Answer

**step1** Understanding the Problem

The problem asks us to determine if two lines, given by their equations ($$4x - 2y = 5$$ and $$-6x + 3y = 8$$), are parallel to each other. Parallel lines are lines that always maintain the same distance from each other and never intersect, no matter how far they extend.

**step2** Understanding Parallel Lines

For two lines to be parallel, they must have the same "steepness" or "slant". We can check this by seeing how much the 'y' value changes when the 'x' value changes by a specific amount for both lines. If the 'y' change is the same for the same 'x' change, then the lines have the same steepness.

**step3** Analyzing the First Line: $$4x - 2y = 5$$

Let's choose two different 'x' values to see how 'y' behaves for the first line. We will pick $$x = 0$$ and $$x = 1$$ for simplicity.

**step4** Finding 'y' when $$x = 0$$ for the first line

Substitute $$x = 0$$ into the first equation:
$$4(0) - 2y = 5$$
$$0 - 2y = 5$$
$$-2y = 5$$
To find 'y', we divide 5 by -2:
$$y = -\frac{5}{2} = -2.5$$
So, when 'x' is 0, 'y' is -2.5 for the first line.

**step5** Finding 'y' when $$x = 1$$ for the first line

Substitute $$x = 1$$ into the first equation:
$$4(1) - 2y = 5$$
$$4 - 2y = 5$$
To isolate the term with 'y', we subtract 4 from both sides:
$$-2y = 5 - 4$$
$$-2y = 1$$
To find 'y', we divide 1 by -2:
$$y = -\frac{1}{2} = -0.5$$
So, when 'x' is 1, 'y' is -0.5 for the first line.

**step6** Determining the Change for the First Line

When 'x' increased from 0 to 1 (a change of 1 unit), the 'y' value changed from -2.5 to -0.5.
The change in 'y' is: $$-0.5 - (-2.5) = -0.5 + 2.5 = 2$$
This means for every 1 unit increase in 'x', the 'y' value increases by 2 units for the first line.

**step7** Analyzing the Second Line: $$-6x + 3y = 8$$

Now, let's do the same for the second line. We will use the same 'x' values, 0 and 1.

**step8** Finding 'y' when $$x = 0$$ for the second line

Substitute $$x = 0$$ into the second equation:
$$-6(0) + 3y = 8$$
$$0 + 3y = 8$$
$$3y = 8$$
To find 'y', we divide 8 by 3:
$$y = \frac{8}{3}$$
So, when 'x' is 0, 'y' is $$\frac{8}{3}$$ for the second line.

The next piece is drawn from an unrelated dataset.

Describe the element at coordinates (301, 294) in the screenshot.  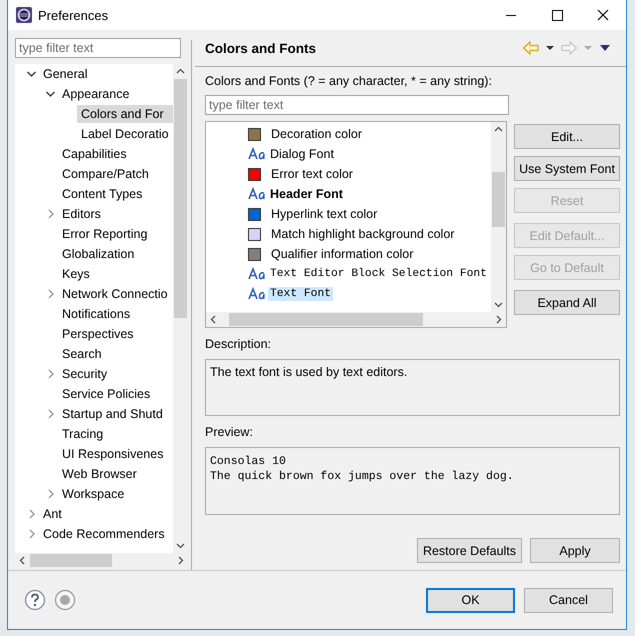
I see `list-item: Text Font` at that location.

**step9** Finding 'y' when $$x = 1$$ for the second line

Substitute $$x = 1$$ into the second equation:
$$-6(1) + 3y = 8$$
$$-6 + 3y = 8$$
To isolate the term with 'y', we add 6 to both sides:
$$3y = 8 + 6$$
$$3y = 14$$
To find 'y', we divide 14 by 3:
$$y = \frac{14}{3}$$
So, when 'x' is 1, 'y' is $$\frac{14}{3}$$ for the second line.

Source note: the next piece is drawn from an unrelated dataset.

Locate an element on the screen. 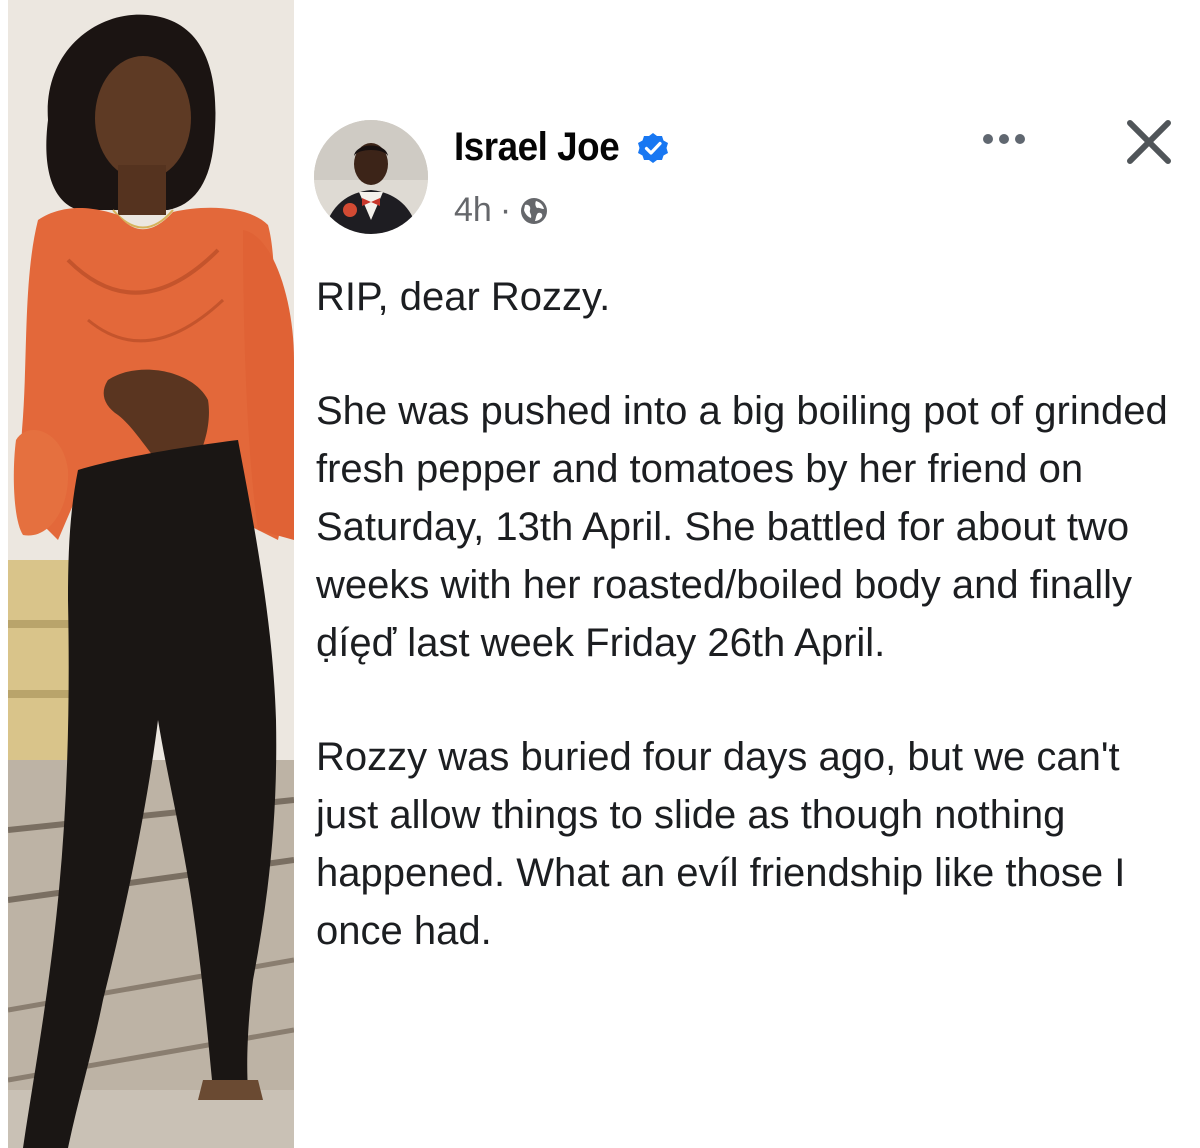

**step10** Determining the Change for the Second Line

When 'x' increased from 0 to 1 (a change of 1 unit), the 'y' value changed from $$\frac{8}{3}$$ to $$\frac{14}{3}$$.
The change in 'y' is: $$\frac{14}{3} - \frac{8}{3} = \frac{14 - 8}{3} = \frac{6}{3} = 2$$
This means for every 1 unit increase in 'x', the 'y' value also increases by 2 units for the second line.

**step11** Conclusion

Both lines show that for every 1 unit increase in 'x', the 'y' value increases by 2 units. This indicates that both lines have the same steepness or rate of change. Because their steepness is identical, they will always remain the same distance apart and will never intersect. Therefore, the lines $$4x - 2y = 5$$ and $$-6x + 3y = 8$$ are parallel to each other.